### Data shown
>> start

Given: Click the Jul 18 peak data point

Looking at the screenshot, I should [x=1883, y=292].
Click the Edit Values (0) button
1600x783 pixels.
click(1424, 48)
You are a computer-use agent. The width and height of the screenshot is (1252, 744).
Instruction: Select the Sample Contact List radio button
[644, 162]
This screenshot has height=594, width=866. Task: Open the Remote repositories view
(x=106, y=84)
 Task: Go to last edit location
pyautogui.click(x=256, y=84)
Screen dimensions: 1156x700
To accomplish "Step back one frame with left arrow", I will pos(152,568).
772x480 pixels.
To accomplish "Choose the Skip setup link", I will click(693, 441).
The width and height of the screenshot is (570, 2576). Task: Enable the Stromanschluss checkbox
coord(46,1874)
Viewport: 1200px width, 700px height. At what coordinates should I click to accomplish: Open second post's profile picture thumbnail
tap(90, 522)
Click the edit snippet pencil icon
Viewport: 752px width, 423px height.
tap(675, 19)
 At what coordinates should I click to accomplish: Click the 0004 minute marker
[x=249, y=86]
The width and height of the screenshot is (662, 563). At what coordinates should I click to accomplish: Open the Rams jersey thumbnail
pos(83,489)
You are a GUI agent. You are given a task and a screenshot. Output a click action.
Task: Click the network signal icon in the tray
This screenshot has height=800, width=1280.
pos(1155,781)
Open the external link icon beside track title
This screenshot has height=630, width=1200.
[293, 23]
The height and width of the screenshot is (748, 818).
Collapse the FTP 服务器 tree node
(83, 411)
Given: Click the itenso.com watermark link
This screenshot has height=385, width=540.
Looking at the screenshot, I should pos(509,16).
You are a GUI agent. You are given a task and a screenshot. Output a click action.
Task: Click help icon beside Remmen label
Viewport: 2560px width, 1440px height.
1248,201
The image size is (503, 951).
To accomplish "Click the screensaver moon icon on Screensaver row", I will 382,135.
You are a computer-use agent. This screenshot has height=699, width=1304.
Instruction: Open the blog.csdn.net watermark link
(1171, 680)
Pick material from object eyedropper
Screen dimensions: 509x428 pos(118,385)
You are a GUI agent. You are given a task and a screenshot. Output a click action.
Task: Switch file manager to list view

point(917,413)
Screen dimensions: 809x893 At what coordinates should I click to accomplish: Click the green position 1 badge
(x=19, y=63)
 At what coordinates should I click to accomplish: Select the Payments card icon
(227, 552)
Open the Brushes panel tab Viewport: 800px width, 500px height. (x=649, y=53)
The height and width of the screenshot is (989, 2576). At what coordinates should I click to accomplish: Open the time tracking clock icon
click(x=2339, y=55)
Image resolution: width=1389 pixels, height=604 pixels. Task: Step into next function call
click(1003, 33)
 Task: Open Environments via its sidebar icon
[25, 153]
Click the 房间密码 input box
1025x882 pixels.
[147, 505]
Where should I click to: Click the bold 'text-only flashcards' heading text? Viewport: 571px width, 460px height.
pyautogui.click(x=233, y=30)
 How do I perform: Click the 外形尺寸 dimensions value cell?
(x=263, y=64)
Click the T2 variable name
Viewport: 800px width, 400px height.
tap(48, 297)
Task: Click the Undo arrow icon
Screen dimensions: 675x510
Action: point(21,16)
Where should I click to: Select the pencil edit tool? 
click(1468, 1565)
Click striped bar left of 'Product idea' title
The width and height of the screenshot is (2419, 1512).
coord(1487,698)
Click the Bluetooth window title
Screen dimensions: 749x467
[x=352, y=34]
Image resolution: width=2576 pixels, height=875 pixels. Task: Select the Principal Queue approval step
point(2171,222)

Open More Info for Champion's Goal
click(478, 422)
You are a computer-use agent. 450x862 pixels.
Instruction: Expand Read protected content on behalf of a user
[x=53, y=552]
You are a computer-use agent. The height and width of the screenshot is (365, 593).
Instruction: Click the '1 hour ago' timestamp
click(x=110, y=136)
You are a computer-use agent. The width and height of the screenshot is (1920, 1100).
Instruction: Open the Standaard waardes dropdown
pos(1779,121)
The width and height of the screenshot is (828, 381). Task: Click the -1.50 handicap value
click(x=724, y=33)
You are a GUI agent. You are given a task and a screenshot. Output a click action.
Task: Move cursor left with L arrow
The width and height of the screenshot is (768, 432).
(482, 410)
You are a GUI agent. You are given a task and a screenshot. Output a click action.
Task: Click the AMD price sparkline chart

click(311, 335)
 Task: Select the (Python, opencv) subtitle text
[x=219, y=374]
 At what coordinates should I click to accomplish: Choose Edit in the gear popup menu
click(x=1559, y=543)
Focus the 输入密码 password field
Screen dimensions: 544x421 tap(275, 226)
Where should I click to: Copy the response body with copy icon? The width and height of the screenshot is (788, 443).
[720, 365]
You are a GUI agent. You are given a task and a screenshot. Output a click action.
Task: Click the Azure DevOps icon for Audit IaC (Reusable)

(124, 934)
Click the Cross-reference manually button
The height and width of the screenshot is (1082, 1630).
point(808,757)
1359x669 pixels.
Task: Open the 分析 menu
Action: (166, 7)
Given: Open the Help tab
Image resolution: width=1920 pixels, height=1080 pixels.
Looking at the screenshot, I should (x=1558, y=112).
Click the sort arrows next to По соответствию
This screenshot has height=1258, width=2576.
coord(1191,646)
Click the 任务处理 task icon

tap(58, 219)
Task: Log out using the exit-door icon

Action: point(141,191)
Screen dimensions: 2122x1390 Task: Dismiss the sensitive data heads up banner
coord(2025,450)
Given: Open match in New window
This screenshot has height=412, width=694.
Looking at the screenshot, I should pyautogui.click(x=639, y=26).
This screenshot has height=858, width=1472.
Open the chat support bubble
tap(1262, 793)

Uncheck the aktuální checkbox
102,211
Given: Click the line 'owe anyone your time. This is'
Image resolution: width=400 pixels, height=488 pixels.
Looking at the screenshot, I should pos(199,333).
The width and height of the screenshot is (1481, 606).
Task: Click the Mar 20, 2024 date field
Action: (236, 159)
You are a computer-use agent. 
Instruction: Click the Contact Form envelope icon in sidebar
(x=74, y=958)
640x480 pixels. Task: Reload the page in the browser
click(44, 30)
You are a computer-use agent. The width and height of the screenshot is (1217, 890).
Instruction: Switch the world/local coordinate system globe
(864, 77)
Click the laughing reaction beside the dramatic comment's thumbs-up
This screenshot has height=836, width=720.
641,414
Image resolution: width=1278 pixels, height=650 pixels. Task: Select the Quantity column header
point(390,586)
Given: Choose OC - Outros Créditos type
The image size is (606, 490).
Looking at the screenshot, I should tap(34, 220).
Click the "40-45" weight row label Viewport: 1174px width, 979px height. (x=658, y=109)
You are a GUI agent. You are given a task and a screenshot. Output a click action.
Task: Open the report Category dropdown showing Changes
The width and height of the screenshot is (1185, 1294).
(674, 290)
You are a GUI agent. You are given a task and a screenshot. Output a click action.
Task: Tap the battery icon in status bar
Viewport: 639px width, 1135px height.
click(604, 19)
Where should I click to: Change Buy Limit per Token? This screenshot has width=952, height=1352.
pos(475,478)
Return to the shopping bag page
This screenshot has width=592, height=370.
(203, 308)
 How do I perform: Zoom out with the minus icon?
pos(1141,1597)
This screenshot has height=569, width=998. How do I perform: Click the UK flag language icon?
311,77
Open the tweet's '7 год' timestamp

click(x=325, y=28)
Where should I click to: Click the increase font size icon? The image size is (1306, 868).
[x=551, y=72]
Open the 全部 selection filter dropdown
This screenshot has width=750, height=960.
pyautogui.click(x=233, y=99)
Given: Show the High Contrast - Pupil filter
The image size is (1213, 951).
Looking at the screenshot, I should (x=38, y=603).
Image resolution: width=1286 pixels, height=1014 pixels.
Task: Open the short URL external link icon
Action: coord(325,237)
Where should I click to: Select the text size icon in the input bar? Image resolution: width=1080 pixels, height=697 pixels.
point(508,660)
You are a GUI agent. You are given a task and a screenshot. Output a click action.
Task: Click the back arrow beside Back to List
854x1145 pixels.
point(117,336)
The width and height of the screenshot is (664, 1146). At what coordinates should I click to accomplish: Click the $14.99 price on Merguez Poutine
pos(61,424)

>> end

### Task brief
Update the items from the start of the records through the line containing "[x=249, y=86]", both ends included, replacing "Viewport" with "Window" and leaving everything else as it is.

### Expected output
Given: Click the Jul 18 peak data point

Looking at the screenshot, I should [x=1883, y=292].
Click the Edit Values (0) button
1600x783 pixels.
click(1424, 48)
You are a computer-use agent. The width and height of the screenshot is (1252, 744).
Instruction: Select the Sample Contact List radio button
[644, 162]
This screenshot has height=594, width=866. Task: Open the Remote repositories view
(x=106, y=84)
 Task: Go to last edit location
pyautogui.click(x=256, y=84)
Screen dimensions: 1156x700
To accomplish "Step back one frame with left arrow", I will pos(152,568).
772x480 pixels.
To accomplish "Choose the Skip setup link", I will click(693, 441).
The width and height of the screenshot is (570, 2576). Task: Enable the Stromanschluss checkbox
coord(46,1874)
Window: 1200px width, 700px height. At what coordinates should I click to accomplish: Open second post's profile picture thumbnail
tap(90, 522)
Click the edit snippet pencil icon
Window: 752px width, 423px height.
tap(675, 19)
 At what coordinates should I click to accomplish: Click the 0004 minute marker
[x=249, y=86]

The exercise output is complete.